What this task involves
The entries below must be restated word for word.

Items from a data source
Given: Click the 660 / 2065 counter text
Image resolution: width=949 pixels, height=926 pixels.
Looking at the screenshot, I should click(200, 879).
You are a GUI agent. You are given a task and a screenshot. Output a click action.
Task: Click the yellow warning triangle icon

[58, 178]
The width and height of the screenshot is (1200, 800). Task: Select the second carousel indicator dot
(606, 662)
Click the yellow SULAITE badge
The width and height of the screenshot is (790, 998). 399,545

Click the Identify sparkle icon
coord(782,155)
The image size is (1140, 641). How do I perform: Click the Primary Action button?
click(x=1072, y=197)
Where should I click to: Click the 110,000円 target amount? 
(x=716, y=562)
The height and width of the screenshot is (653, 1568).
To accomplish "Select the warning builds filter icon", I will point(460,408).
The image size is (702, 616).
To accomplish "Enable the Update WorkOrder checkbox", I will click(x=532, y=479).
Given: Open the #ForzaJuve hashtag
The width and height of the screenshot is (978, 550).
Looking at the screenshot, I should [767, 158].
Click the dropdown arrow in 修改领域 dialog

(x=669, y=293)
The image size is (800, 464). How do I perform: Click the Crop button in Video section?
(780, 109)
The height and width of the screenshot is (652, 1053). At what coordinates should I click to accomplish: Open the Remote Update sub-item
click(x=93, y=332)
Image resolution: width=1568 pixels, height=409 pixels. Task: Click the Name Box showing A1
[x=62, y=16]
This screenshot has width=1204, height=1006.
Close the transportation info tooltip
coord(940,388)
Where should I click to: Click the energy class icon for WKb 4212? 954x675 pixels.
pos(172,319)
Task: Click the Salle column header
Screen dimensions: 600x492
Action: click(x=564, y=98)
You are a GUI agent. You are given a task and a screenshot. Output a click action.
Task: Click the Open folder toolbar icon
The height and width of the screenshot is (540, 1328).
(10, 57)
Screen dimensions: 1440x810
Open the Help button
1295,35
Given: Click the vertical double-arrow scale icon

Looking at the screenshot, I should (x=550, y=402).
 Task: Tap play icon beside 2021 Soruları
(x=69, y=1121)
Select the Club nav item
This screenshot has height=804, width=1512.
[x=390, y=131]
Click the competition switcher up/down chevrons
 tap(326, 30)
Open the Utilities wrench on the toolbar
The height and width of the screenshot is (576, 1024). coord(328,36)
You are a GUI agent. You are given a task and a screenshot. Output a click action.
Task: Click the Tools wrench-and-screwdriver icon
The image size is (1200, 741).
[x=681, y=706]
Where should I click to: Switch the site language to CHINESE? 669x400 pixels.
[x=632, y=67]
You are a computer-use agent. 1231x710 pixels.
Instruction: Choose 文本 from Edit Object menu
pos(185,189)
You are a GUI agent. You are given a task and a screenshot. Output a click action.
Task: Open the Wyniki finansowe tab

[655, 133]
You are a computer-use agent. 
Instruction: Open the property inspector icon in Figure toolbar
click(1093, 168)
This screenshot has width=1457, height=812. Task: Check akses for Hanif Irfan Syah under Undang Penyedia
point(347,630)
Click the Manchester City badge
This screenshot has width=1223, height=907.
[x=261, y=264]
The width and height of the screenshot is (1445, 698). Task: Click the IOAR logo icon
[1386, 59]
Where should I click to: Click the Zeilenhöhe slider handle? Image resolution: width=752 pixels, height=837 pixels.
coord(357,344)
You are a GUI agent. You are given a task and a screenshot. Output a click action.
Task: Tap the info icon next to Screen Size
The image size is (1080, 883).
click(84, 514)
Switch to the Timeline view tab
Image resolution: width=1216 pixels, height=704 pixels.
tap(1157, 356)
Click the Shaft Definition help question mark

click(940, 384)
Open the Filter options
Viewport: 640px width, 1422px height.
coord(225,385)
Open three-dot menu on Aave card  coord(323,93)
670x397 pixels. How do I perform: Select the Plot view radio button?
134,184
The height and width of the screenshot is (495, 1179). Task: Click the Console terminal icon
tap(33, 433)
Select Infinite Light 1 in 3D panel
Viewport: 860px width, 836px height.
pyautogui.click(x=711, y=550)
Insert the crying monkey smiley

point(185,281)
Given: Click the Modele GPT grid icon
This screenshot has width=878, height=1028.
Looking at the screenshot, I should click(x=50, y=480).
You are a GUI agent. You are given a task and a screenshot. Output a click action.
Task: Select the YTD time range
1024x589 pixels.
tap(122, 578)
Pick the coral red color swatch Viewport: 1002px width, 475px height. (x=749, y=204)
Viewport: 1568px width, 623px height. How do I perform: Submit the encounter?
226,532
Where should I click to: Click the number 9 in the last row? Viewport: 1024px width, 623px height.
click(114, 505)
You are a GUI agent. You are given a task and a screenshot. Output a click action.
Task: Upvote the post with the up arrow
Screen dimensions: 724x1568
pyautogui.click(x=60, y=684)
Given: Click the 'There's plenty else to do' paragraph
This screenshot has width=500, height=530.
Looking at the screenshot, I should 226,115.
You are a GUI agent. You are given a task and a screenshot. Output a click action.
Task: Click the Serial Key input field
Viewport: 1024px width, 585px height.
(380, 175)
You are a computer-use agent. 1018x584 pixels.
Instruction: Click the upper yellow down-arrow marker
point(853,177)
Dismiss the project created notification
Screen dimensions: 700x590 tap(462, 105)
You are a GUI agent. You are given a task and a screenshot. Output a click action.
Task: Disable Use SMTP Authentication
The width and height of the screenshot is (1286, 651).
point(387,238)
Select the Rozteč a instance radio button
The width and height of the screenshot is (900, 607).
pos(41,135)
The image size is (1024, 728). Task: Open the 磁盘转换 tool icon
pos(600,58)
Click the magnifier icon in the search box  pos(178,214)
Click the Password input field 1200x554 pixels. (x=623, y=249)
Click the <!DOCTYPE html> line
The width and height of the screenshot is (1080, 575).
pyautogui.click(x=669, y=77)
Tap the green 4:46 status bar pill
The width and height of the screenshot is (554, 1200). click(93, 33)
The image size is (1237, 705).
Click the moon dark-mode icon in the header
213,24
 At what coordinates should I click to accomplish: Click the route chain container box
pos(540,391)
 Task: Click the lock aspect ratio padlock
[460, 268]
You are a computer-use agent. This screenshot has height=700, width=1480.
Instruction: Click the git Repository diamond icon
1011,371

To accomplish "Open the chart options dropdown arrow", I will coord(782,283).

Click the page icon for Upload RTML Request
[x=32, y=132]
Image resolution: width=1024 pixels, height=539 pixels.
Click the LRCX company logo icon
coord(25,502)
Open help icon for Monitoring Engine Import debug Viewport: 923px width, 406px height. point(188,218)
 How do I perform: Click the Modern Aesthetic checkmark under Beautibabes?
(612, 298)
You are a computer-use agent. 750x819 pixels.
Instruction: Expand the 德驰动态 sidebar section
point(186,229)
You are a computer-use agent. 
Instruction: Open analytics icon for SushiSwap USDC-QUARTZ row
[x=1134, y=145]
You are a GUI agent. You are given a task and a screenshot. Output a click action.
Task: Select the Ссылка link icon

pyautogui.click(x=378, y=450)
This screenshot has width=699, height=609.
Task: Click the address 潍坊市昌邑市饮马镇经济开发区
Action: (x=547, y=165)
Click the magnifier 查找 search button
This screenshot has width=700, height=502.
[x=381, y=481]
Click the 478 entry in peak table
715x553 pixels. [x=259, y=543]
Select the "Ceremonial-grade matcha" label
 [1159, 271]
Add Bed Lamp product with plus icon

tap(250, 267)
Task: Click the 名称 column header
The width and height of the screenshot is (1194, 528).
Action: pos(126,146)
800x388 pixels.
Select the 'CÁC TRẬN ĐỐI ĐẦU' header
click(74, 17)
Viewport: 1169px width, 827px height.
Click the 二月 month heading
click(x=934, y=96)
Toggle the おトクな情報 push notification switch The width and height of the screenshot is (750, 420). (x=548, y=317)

Response for this exercise
Given: Click the 660 / 2065 counter text
Image resolution: width=949 pixels, height=926 pixels.
Looking at the screenshot, I should click(200, 879).
You are a GUI agent. You are given a task and a screenshot. Output a click action.
Task: Click the yellow warning triangle icon

[58, 178]
The width and height of the screenshot is (1200, 800). Task: Select the second carousel indicator dot
(606, 662)
Click the yellow SULAITE badge
The width and height of the screenshot is (790, 998). 399,545

Click the Identify sparkle icon
coord(782,155)
The image size is (1140, 641). How do I perform: Click the Primary Action button?
click(x=1072, y=197)
Where should I click to: Click the 110,000円 target amount? 
(x=716, y=562)
The height and width of the screenshot is (653, 1568).
To accomplish "Select the warning builds filter icon", I will point(460,408).
The image size is (702, 616).
To accomplish "Enable the Update WorkOrder checkbox", I will click(x=532, y=479).
Given: Open the #ForzaJuve hashtag
The width and height of the screenshot is (978, 550).
Looking at the screenshot, I should [767, 158].
Click the dropdown arrow in 修改领域 dialog

(x=669, y=293)
The image size is (800, 464). How do I perform: Click the Crop button in Video section?
(780, 109)
The height and width of the screenshot is (652, 1053). At what coordinates should I click to accomplish: Open the Remote Update sub-item
click(x=93, y=332)
Image resolution: width=1568 pixels, height=409 pixels. Task: Click the Name Box showing A1
[x=62, y=16]
This screenshot has width=1204, height=1006.
Close the transportation info tooltip
coord(940,388)
Where should I click to: Click the energy class icon for WKb 4212? 954x675 pixels.
pos(172,319)
Task: Click the Salle column header
Screen dimensions: 600x492
Action: click(x=564, y=98)
You are a GUI agent. You are given a task and a screenshot. Output a click action.
Task: Click the Open folder toolbar icon
The height and width of the screenshot is (540, 1328).
(10, 57)
Screen dimensions: 1440x810
Open the Help button
1295,35
Given: Click the vertical double-arrow scale icon

Looking at the screenshot, I should (x=550, y=402).
 Task: Tap play icon beside 2021 Soruları
(x=69, y=1121)
Select the Club nav item
This screenshot has height=804, width=1512.
[x=390, y=131]
Click the competition switcher up/down chevrons
 tap(326, 30)
Open the Utilities wrench on the toolbar
The height and width of the screenshot is (576, 1024). coord(328,36)
You are a GUI agent. You are given a task and a screenshot. Output a click action.
Task: Click the Tools wrench-and-screwdriver icon
The image size is (1200, 741).
[x=681, y=706]
Where should I click to: Switch the site language to CHINESE? 669x400 pixels.
[x=632, y=67]
You are a computer-use agent. 1231x710 pixels.
Instruction: Choose 文本 from Edit Object menu
pos(185,189)
You are a GUI agent. You are given a task and a screenshot. Output a click action.
Task: Open the Wyniki finansowe tab

[655, 133]
You are a computer-use agent. 
Instruction: Open the property inspector icon in Figure toolbar
click(1093, 168)
This screenshot has width=1457, height=812. Task: Check akses for Hanif Irfan Syah under Undang Penyedia
point(347,630)
Click the Manchester City badge
This screenshot has width=1223, height=907.
[x=261, y=264]
The width and height of the screenshot is (1445, 698). Task: Click the IOAR logo icon
[1386, 59]
Where should I click to: Click the Zeilenhöhe slider handle? Image resolution: width=752 pixels, height=837 pixels.
coord(357,344)
You are a GUI agent. You are given a task and a screenshot. Output a click action.
Task: Tap the info icon next to Screen Size
The image size is (1080, 883).
click(84, 514)
Switch to the Timeline view tab
Image resolution: width=1216 pixels, height=704 pixels.
tap(1157, 356)
Click the Shaft Definition help question mark

click(940, 384)
Open the Filter options
Viewport: 640px width, 1422px height.
coord(225,385)
Open three-dot menu on Aave card  coord(323,93)
670x397 pixels. How do I perform: Select the Plot view radio button?
134,184
The height and width of the screenshot is (495, 1179). Task: Click the Console terminal icon
tap(33, 433)
Select Infinite Light 1 in 3D panel
Viewport: 860px width, 836px height.
pyautogui.click(x=711, y=550)
Insert the crying monkey smiley

point(185,281)
Given: Click the Modele GPT grid icon
This screenshot has width=878, height=1028.
Looking at the screenshot, I should click(x=50, y=480).
You are a GUI agent. You are given a task and a screenshot. Output a click action.
Task: Select the YTD time range
1024x589 pixels.
tap(122, 578)
Pick the coral red color swatch Viewport: 1002px width, 475px height. (x=749, y=204)
Viewport: 1568px width, 623px height. How do I perform: Submit the encounter?
226,532
Where should I click to: Click the number 9 in the last row? Viewport: 1024px width, 623px height.
click(114, 505)
You are a GUI agent. You are given a task and a screenshot. Output a click action.
Task: Upvote the post with the up arrow
Screen dimensions: 724x1568
pyautogui.click(x=60, y=684)
Given: Click the 'There's plenty else to do' paragraph
This screenshot has width=500, height=530.
Looking at the screenshot, I should 226,115.
You are a GUI agent. You are given a task and a screenshot. Output a click action.
Task: Click the Serial Key input field
Viewport: 1024px width, 585px height.
(380, 175)
You are a computer-use agent. 1018x584 pixels.
Instruction: Click the upper yellow down-arrow marker
point(853,177)
Dismiss the project created notification
Screen dimensions: 700x590 tap(462, 105)
You are a GUI agent. You are given a task and a screenshot. Output a click action.
Task: Disable Use SMTP Authentication
The width and height of the screenshot is (1286, 651).
point(387,238)
Select the Rozteč a instance radio button
The width and height of the screenshot is (900, 607).
pos(41,135)
The image size is (1024, 728). Task: Open the 磁盘转换 tool icon
pos(600,58)
Click the magnifier icon in the search box  pos(178,214)
Click the Password input field 1200x554 pixels. (x=623, y=249)
Click the <!DOCTYPE html> line
The width and height of the screenshot is (1080, 575).
pyautogui.click(x=669, y=77)
Tap the green 4:46 status bar pill
The width and height of the screenshot is (554, 1200). click(93, 33)
The image size is (1237, 705).
Click the moon dark-mode icon in the header
213,24
 At what coordinates should I click to accomplish: Click the route chain container box
pos(540,391)
 Task: Click the lock aspect ratio padlock
[460, 268]
You are a computer-use agent. This screenshot has height=700, width=1480.
Instruction: Click the git Repository diamond icon
1011,371

To accomplish "Open the chart options dropdown arrow", I will coord(782,283).

Click the page icon for Upload RTML Request
[x=32, y=132]
Image resolution: width=1024 pixels, height=539 pixels.
Click the LRCX company logo icon
coord(25,502)
Open help icon for Monitoring Engine Import debug Viewport: 923px width, 406px height. point(188,218)
 How do I perform: Click the Modern Aesthetic checkmark under Beautibabes?
(612, 298)
You are a computer-use agent. 750x819 pixels.
Instruction: Expand the 德驰动态 sidebar section
point(186,229)
You are a computer-use agent. 
Instruction: Open analytics icon for SushiSwap USDC-QUARTZ row
[x=1134, y=145]
You are a GUI agent. You are given a task and a screenshot. Output a click action.
Task: Select the Ссылка link icon

pyautogui.click(x=378, y=450)
This screenshot has width=699, height=609.
Task: Click the address 潍坊市昌邑市饮马镇经济开发区
Action: (x=547, y=165)
Click the magnifier 查找 search button
This screenshot has width=700, height=502.
[x=381, y=481]
Click the 478 entry in peak table
715x553 pixels. [x=259, y=543]
Select the "Ceremonial-grade matcha" label
 [1159, 271]
Add Bed Lamp product with plus icon

tap(250, 267)
Task: Click the 名称 column header
The width and height of the screenshot is (1194, 528).
Action: pos(126,146)
800x388 pixels.
Select the 'CÁC TRẬN ĐỐI ĐẦU' header
click(74, 17)
Viewport: 1169px width, 827px height.
Click the 二月 month heading
click(x=934, y=96)
Toggle the おトクな情報 push notification switch The width and height of the screenshot is (750, 420). (x=548, y=317)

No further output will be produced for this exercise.